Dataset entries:

*** Block opens ***

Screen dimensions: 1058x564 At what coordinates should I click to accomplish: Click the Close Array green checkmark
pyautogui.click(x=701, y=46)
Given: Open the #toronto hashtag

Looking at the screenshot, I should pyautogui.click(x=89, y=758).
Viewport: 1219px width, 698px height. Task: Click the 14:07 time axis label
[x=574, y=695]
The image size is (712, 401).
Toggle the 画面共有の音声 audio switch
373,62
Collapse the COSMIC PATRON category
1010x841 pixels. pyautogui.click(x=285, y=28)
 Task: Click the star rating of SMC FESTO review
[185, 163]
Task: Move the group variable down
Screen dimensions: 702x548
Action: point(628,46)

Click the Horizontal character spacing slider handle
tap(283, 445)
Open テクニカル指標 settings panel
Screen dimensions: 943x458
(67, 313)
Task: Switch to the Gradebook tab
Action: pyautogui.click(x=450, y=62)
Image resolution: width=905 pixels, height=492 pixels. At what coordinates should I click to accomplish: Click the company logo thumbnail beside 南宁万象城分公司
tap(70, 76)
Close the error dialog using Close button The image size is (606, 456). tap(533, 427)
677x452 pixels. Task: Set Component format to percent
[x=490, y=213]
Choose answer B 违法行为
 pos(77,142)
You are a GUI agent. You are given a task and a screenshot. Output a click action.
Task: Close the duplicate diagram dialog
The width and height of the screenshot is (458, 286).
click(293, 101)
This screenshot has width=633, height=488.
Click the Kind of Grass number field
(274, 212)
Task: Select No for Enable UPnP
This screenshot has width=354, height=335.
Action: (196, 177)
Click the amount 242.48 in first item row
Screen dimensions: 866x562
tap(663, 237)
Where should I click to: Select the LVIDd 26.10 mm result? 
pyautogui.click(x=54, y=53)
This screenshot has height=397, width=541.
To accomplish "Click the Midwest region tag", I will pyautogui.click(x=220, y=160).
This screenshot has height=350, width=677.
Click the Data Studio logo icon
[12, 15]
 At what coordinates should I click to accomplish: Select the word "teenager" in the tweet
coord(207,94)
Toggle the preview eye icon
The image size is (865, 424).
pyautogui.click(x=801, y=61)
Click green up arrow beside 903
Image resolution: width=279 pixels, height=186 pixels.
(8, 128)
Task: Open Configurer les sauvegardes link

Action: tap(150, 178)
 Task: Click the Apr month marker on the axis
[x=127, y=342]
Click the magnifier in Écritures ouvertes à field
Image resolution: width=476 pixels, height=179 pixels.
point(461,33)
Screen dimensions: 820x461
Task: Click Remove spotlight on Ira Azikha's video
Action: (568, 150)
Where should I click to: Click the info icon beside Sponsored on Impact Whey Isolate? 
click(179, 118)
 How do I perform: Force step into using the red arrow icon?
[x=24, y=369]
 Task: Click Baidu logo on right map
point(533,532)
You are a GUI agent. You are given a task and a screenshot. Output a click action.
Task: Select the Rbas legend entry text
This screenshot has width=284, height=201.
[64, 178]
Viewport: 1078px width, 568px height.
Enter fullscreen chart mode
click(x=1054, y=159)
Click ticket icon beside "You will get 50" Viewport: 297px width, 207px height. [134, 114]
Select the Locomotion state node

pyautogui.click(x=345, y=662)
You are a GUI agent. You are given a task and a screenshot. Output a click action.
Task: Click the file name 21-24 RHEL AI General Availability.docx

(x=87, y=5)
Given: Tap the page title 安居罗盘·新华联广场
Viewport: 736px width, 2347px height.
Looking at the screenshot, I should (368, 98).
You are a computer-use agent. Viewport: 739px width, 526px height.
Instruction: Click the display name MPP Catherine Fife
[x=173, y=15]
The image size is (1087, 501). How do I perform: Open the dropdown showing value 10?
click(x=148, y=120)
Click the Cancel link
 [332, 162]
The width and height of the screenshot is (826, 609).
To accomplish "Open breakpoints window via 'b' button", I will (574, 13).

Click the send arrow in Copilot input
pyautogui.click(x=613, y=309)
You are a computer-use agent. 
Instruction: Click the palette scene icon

*** Block closes ***

### What the exercise asks
Print the data in full. Match it exactly.

### Answer space
Screen dimensions: 1058x564 At what coordinates should I click to accomplish: Click the Close Array green checkmark
pyautogui.click(x=701, y=46)
Given: Open the #toronto hashtag

Looking at the screenshot, I should pyautogui.click(x=89, y=758).
Viewport: 1219px width, 698px height. Task: Click the 14:07 time axis label
[x=574, y=695]
The image size is (712, 401).
Toggle the 画面共有の音声 audio switch
373,62
Collapse the COSMIC PATRON category
1010x841 pixels. pyautogui.click(x=285, y=28)
 Task: Click the star rating of SMC FESTO review
[185, 163]
Task: Move the group variable down
Screen dimensions: 702x548
Action: point(628,46)

Click the Horizontal character spacing slider handle
tap(283, 445)
Open テクニカル指標 settings panel
Screen dimensions: 943x458
(67, 313)
Task: Switch to the Gradebook tab
Action: pyautogui.click(x=450, y=62)
Image resolution: width=905 pixels, height=492 pixels. At what coordinates should I click to accomplish: Click the company logo thumbnail beside 南宁万象城分公司
tap(70, 76)
Close the error dialog using Close button The image size is (606, 456). tap(533, 427)
677x452 pixels. Task: Set Component format to percent
[x=490, y=213]
Choose answer B 违法行为
 pos(77,142)
You are a GUI agent. You are given a task and a screenshot. Output a click action.
Task: Close the duplicate diagram dialog
The width and height of the screenshot is (458, 286).
click(293, 101)
This screenshot has width=633, height=488.
Click the Kind of Grass number field
(274, 212)
Task: Select No for Enable UPnP
This screenshot has width=354, height=335.
Action: (196, 177)
Click the amount 242.48 in first item row
Screen dimensions: 866x562
tap(663, 237)
Where should I click to: Select the LVIDd 26.10 mm result? 
pyautogui.click(x=54, y=53)
This screenshot has height=397, width=541.
To accomplish "Click the Midwest region tag", I will pyautogui.click(x=220, y=160).
This screenshot has height=350, width=677.
Click the Data Studio logo icon
[12, 15]
 At what coordinates should I click to accomplish: Select the word "teenager" in the tweet
coord(207,94)
Toggle the preview eye icon
The image size is (865, 424).
pyautogui.click(x=801, y=61)
Click green up arrow beside 903
Image resolution: width=279 pixels, height=186 pixels.
(8, 128)
Task: Open Configurer les sauvegardes link

Action: tap(150, 178)
 Task: Click the Apr month marker on the axis
[x=127, y=342]
Click the magnifier in Écritures ouvertes à field
Image resolution: width=476 pixels, height=179 pixels.
point(461,33)
Screen dimensions: 820x461
Task: Click Remove spotlight on Ira Azikha's video
Action: (568, 150)
Where should I click to: Click the info icon beside Sponsored on Impact Whey Isolate? 
click(179, 118)
 How do I perform: Force step into using the red arrow icon?
[x=24, y=369]
 Task: Click Baidu logo on right map
point(533,532)
You are a GUI agent. You are given a task and a screenshot. Output a click action.
Task: Select the Rbas legend entry text
This screenshot has width=284, height=201.
[64, 178]
Viewport: 1078px width, 568px height.
Enter fullscreen chart mode
click(x=1054, y=159)
Click ticket icon beside "You will get 50" Viewport: 297px width, 207px height. [134, 114]
Select the Locomotion state node

pyautogui.click(x=345, y=662)
You are a GUI agent. You are given a task and a screenshot. Output a click action.
Task: Click the file name 21-24 RHEL AI General Availability.docx

(x=87, y=5)
Given: Tap the page title 安居罗盘·新华联广场
Viewport: 736px width, 2347px height.
Looking at the screenshot, I should (368, 98).
You are a computer-use agent. Viewport: 739px width, 526px height.
Instruction: Click the display name MPP Catherine Fife
[x=173, y=15]
The image size is (1087, 501). How do I perform: Open the dropdown showing value 10?
click(x=148, y=120)
Click the Cancel link
 [332, 162]
The width and height of the screenshot is (826, 609).
To accomplish "Open breakpoints window via 'b' button", I will (574, 13).

Click the send arrow in Copilot input
pyautogui.click(x=613, y=309)
You are a computer-use agent. 
Instruction: Click the palette scene icon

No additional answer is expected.